Justus was a wheelwright, and lived in Waterburg, New York. According to papers filed by him with the government, he served in the War of 1812 during 1813 and 1814. He married Joanna Bartholomew in 1811, and had eight children. His son Uriah (1836-1914) migrated to Iowa. In 1998, descendants of Justus went to Waterburg and found remnants of the foundation of his house.
James' other son Uriah, also served in the War of 1812, his enlistment being during 1814. He later moved to Wayne County, Ohio. He married twice. His wives were Sarah Sarlls, then Sarah Crontz in 1842. Between both marriages he had eighteen children.

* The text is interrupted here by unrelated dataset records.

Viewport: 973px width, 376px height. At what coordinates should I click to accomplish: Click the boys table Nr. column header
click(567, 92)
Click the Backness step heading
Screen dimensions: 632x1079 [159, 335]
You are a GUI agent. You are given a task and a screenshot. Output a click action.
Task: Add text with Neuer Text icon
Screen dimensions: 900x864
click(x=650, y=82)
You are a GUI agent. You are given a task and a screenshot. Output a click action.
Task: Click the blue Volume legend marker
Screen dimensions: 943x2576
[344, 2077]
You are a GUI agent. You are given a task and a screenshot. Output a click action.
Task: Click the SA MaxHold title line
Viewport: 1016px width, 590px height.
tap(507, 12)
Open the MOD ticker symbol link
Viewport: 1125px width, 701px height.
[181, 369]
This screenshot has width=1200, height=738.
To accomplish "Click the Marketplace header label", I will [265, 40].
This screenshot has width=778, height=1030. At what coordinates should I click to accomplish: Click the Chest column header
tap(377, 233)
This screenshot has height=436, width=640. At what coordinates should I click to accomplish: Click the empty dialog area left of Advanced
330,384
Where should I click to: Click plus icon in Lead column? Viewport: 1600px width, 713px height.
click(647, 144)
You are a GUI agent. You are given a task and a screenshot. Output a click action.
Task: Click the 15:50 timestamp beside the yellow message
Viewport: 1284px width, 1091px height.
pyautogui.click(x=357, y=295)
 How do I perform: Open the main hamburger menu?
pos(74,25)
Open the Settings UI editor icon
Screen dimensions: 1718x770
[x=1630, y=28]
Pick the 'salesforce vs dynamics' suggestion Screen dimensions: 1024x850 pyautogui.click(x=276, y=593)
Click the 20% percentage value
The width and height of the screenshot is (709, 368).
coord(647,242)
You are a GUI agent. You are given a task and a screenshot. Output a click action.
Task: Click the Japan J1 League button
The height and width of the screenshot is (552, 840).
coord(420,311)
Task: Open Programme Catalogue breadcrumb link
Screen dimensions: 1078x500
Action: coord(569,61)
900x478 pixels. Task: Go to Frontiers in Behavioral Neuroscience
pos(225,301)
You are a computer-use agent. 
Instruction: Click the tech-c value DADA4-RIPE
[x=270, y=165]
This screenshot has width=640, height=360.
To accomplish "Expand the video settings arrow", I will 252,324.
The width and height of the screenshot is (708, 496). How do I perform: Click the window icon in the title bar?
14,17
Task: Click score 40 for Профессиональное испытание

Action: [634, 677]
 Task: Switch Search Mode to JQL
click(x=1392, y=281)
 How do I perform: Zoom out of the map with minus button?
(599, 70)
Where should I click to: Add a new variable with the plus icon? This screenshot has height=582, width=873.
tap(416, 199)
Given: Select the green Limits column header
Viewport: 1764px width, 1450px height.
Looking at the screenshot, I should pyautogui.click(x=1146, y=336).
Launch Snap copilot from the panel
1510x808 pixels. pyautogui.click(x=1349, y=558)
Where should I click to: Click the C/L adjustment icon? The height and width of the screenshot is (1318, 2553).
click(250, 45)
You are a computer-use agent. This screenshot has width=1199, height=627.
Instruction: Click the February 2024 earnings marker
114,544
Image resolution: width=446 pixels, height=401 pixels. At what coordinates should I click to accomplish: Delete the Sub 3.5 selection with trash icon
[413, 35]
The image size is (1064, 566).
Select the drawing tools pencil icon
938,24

Not much is known about Patience and Rachel, other than they may have settled in Barton, Tioga County, New York.
Abram J. Trapp
According to family lore, at the age of 21, James gave his son Abram J. "250 dollars, a horse, saddle and a bridle" to start his way into the world. Abram eventually settled in Smoky Hollow, a section in the village of Baldwinsville in the town of Lysander in Onondaga County, New York. He married Polly Marie Bishop (b1800), the daughter of Samuel and Jerusha Bishop. Samuel was a Liverpool saltmaker. As did his brothers, Abram served in the military during the War of 1812, and returned to Baldwinsville.
Abram and Polly had five children: Samuel (1831-1851), Helen (1832-1903), Uriah (1834-1903), Martin Van Buren (1837-1932), and Edward Dunn Allen (1839-1881). Abram died in 1876, and Polly in 1886, and are buried in Chase Cemetery in Lysander, New York.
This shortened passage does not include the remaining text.